Gladstone also entered into an agreement with Mel Fisher, the American treasure hunter. The agreement allowed Gladstone to offer for sale to the public Fisher's personal collection of treasure recovered from the Atocha, a treasure ship which sank in 1621. The Atocha discovery included rare gold doubloons, silver bars, jewelry and emeralds.

==Career==
Through the years, Gladstone licensed works from famous celebrities, artists, photographers and musicians including Elvis Presley Enterprises, Frank Sinatra Enterprises, entertainment and pop culture artist Joe Petruccio, The Paradise Collection of Dan Mackin, legendary musician Brian Wilson, Jefferson Airplane's Marty Balin, The Beatles portfolios from The Hulton Archives of London and Mirrorpix, the Led Zeppelin Collection from James Fortune, The Grateful Dead, Bob Marley, Archives of Peter Simon, and the new Michael Ochs Collections' classic rock and jazz.

Gladstone has been the subject of numerous articles in business and trade newspapers and magazines. Both USA Today and CNBC have featured Jerry as an industry authority in the field of collecting entertainment fine art. His positive attitude and success was featured in the book, “Attitude is Everything,” by motivational speaker and author Jeffrey Keller.

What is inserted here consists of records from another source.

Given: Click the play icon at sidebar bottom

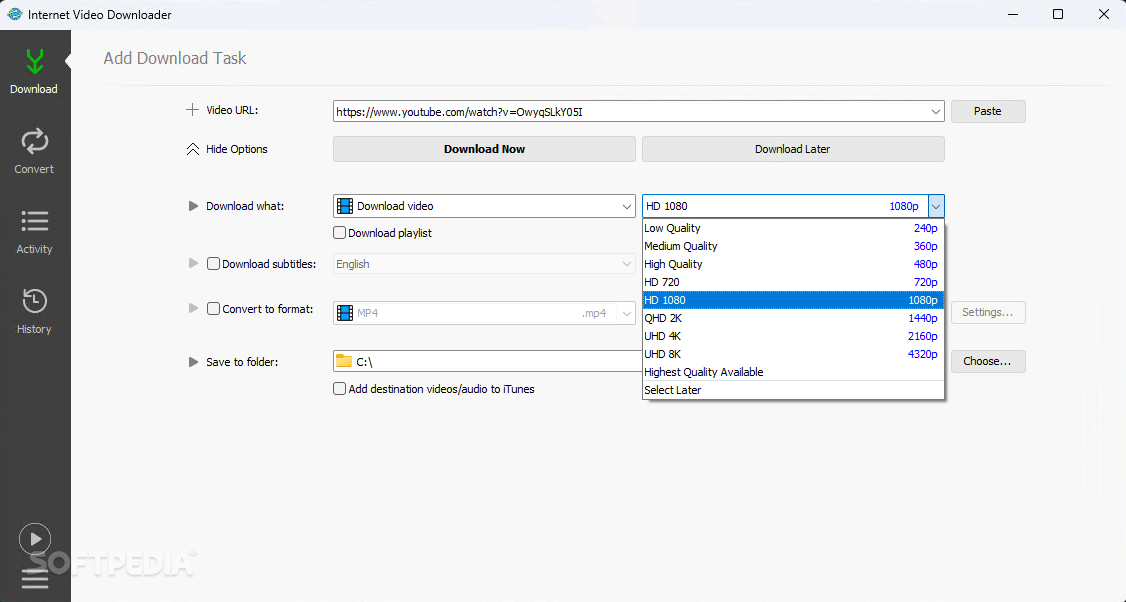Looking at the screenshot, I should tap(35, 539).
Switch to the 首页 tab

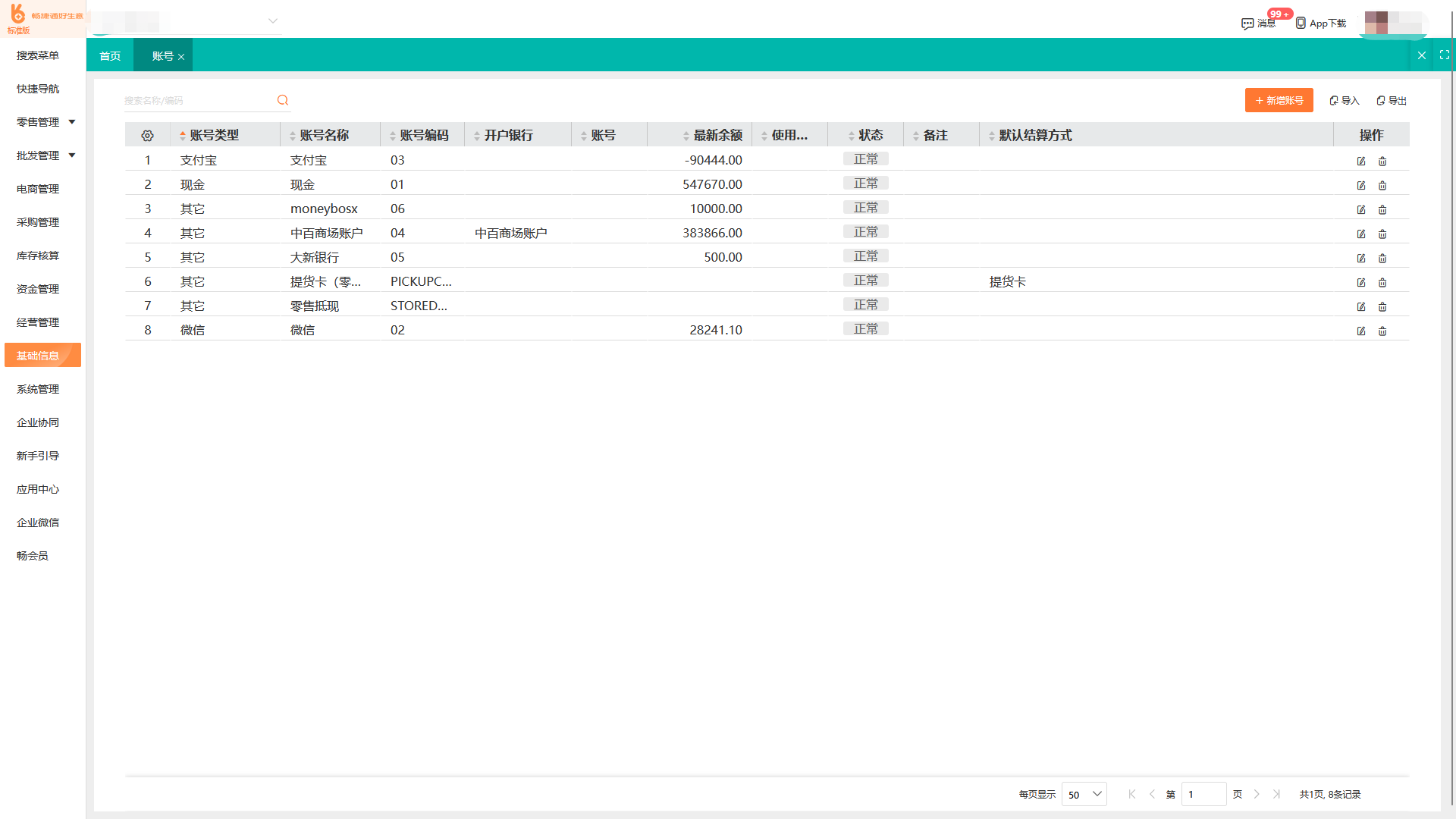[x=110, y=55]
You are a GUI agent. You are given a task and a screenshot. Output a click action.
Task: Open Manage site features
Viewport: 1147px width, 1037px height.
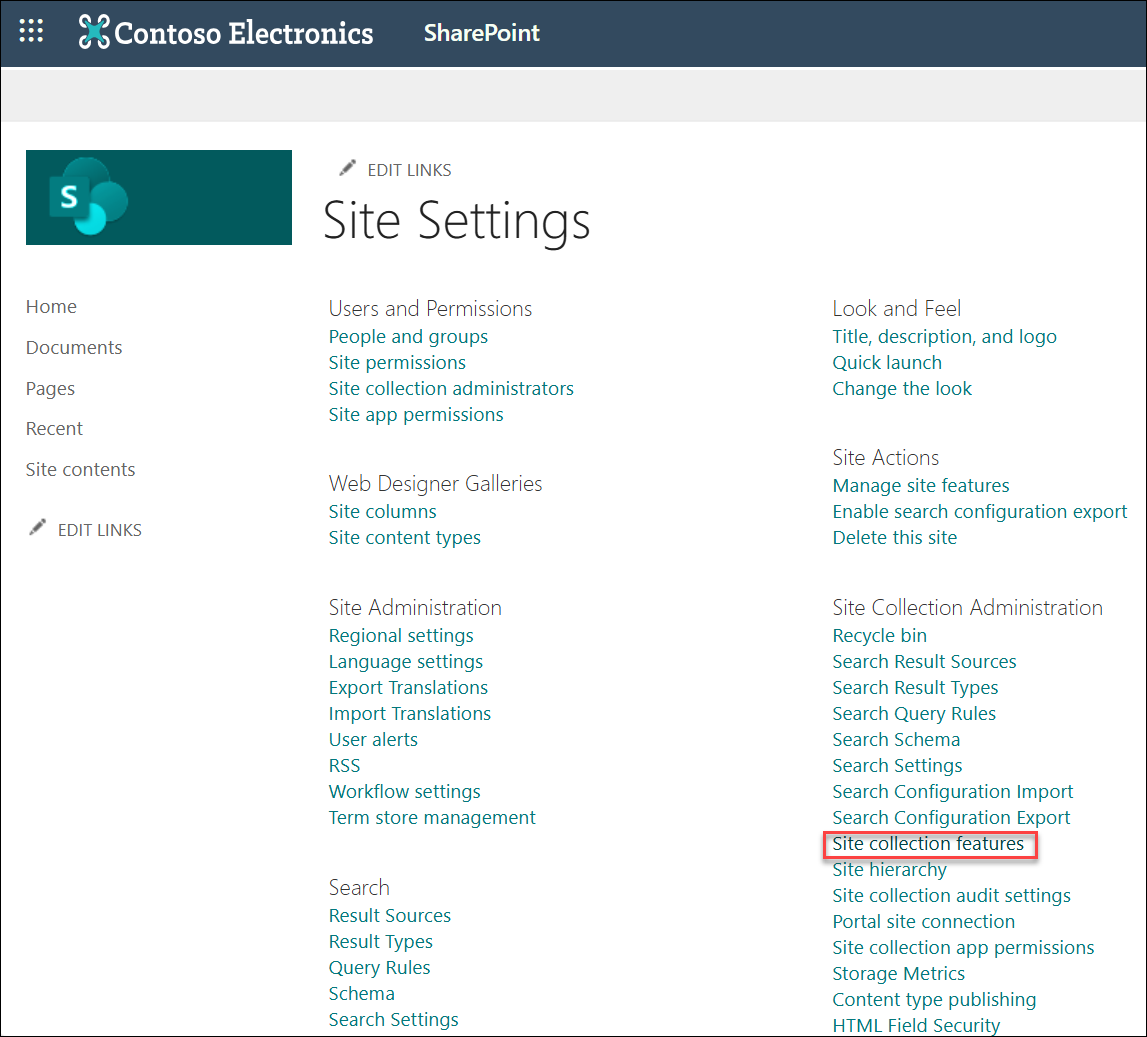point(920,485)
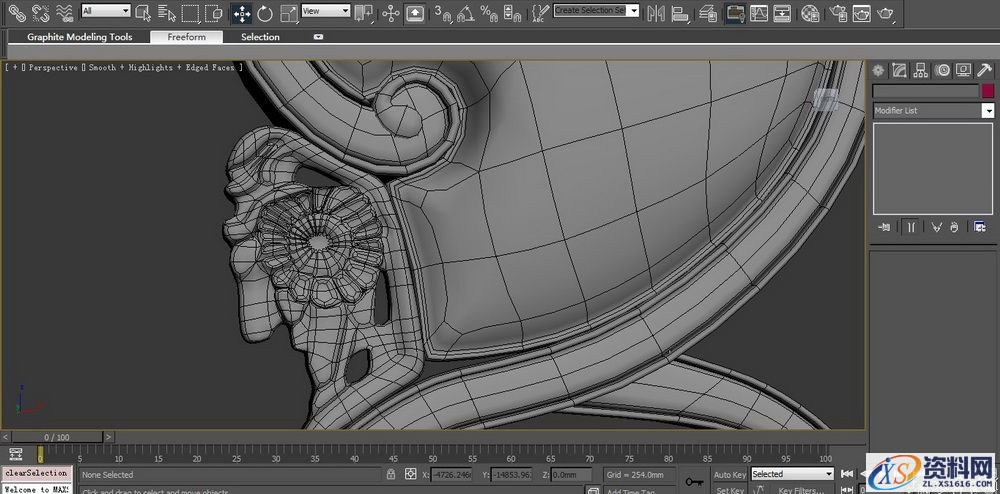Open the All selection filter dropdown
Screen dimensions: 1000x494
coord(106,11)
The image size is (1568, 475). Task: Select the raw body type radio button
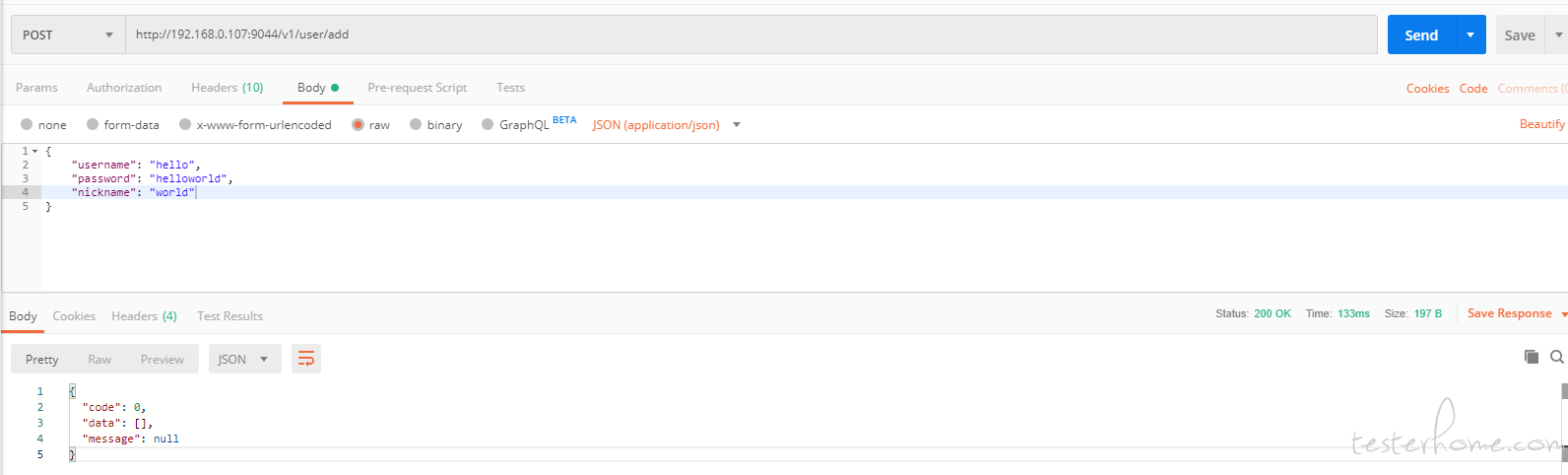[x=359, y=125]
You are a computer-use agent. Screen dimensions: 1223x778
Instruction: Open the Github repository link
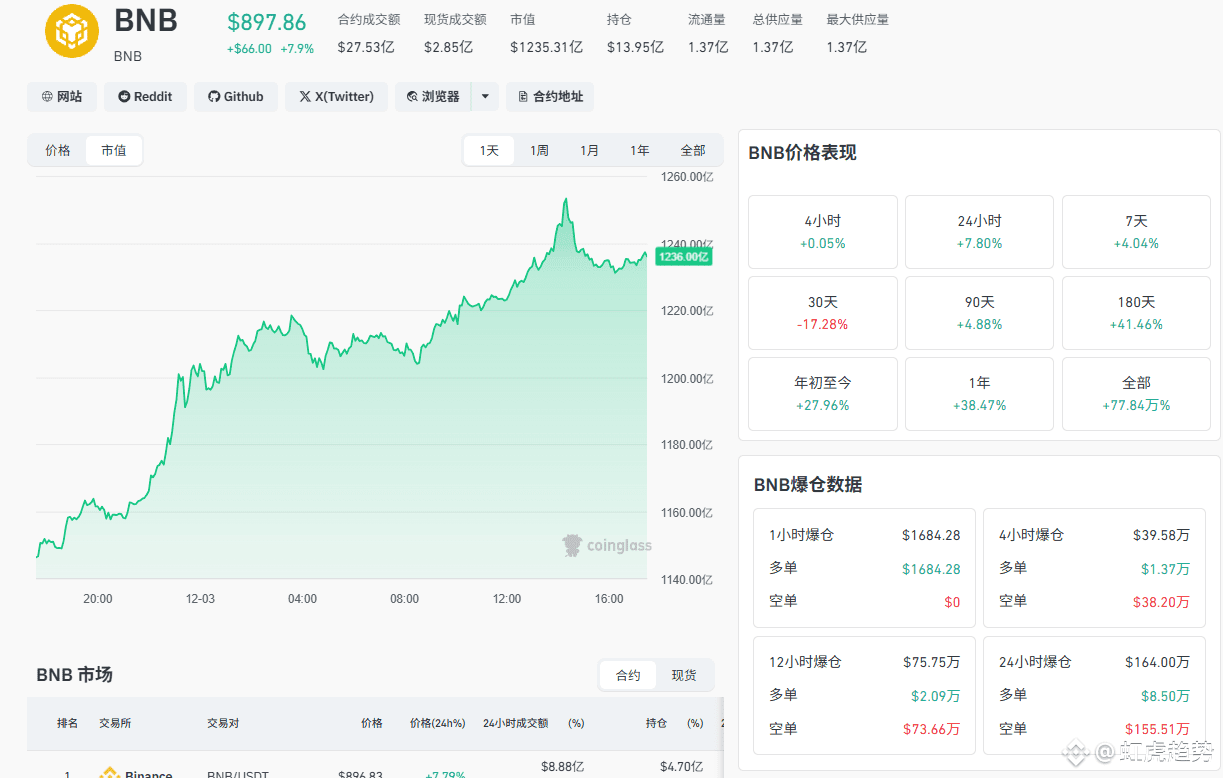point(236,97)
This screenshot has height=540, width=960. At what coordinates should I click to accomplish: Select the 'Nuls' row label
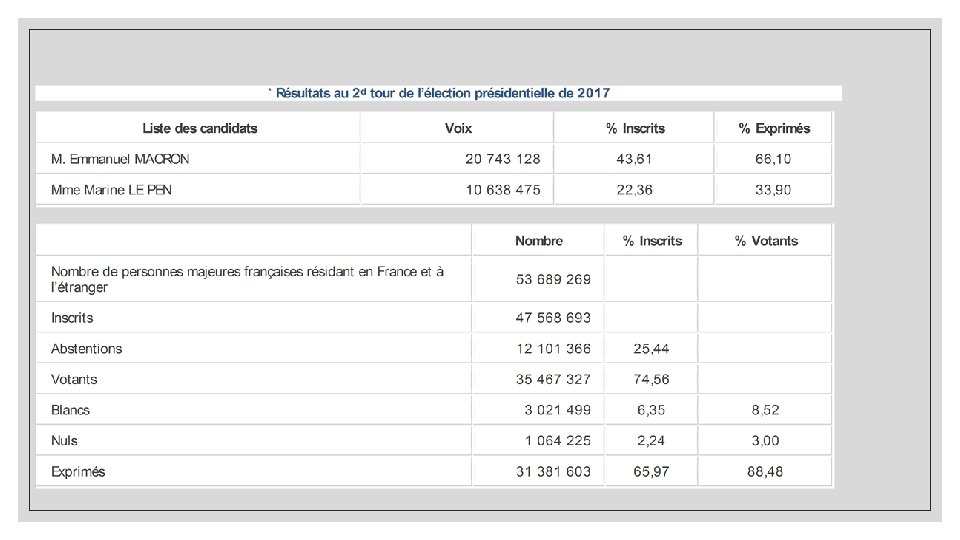coord(64,441)
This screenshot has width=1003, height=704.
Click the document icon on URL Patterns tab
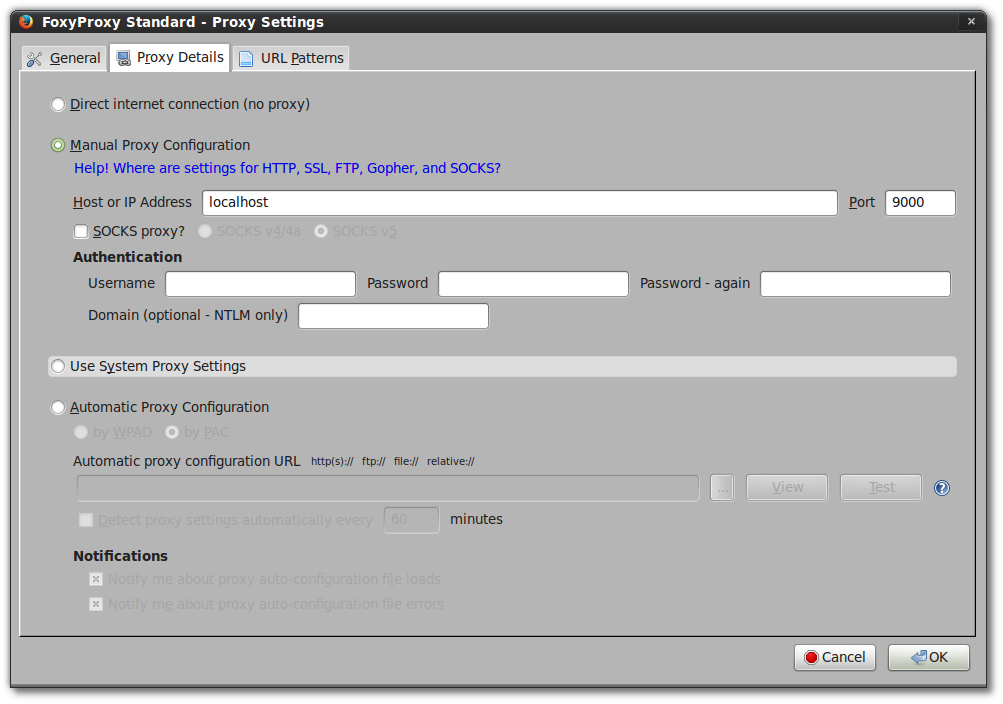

Some of the entertainment fine art offered by Gladstone and his companies were "The Scottsdale Collection," art and memorabilia signed by Muhammad Ali during a witnessed in-person signing, as well as artwork signed by Tiger Woods and Michael Jordan through Upper Deck Authenticated. Through a license agreement with MGM Studios, he also offered personalized artwork from Sylvester Stallone celebrating the 30th anniversary of Rocky.

Al Pacino was also secured for an in-person signing by Gladstone for Joe Petruccio artwork featuring images from The Godfather and Scarface.

==Other Ventures==
In 1999, Getty Images, successfully purchased the business owned by Gladstone. Two years later, Getty decided to take a different business path, and Gladstone reacquired the company in the first quarter of 2002. In 2002, Gladstone relocated the corporate headquarters from New York City to Boca Raton, Florida. In 2010, Gladstone started a new business venture in Delray Beach, Florida, also specializing in the licensing, production and distribution of entertainment fine art with a focus on licensed limited edition art and photography from both the music and entertainment industries.

Under license, Gladstone produces Mixed Martial Arts fine art photography created from sports and celebrity artist Eric Williams. UFC fighters that have done signings with Gladstone include Anderson "The Spider" Silva, Georges St-Pierre, Wanderlei Silva, Forrest Griffin, Chuck "The Iceman" Liddell and Randy "The Natural" Couture.

Gladstone hosted the first Mixed Martial Arts Expo in South Florida in 2012 with UFC legend Randy Couture as the featured guest.

==Personal life==
Jerry Gladstone is married to Brooke Gladstone. Together they have 3 children.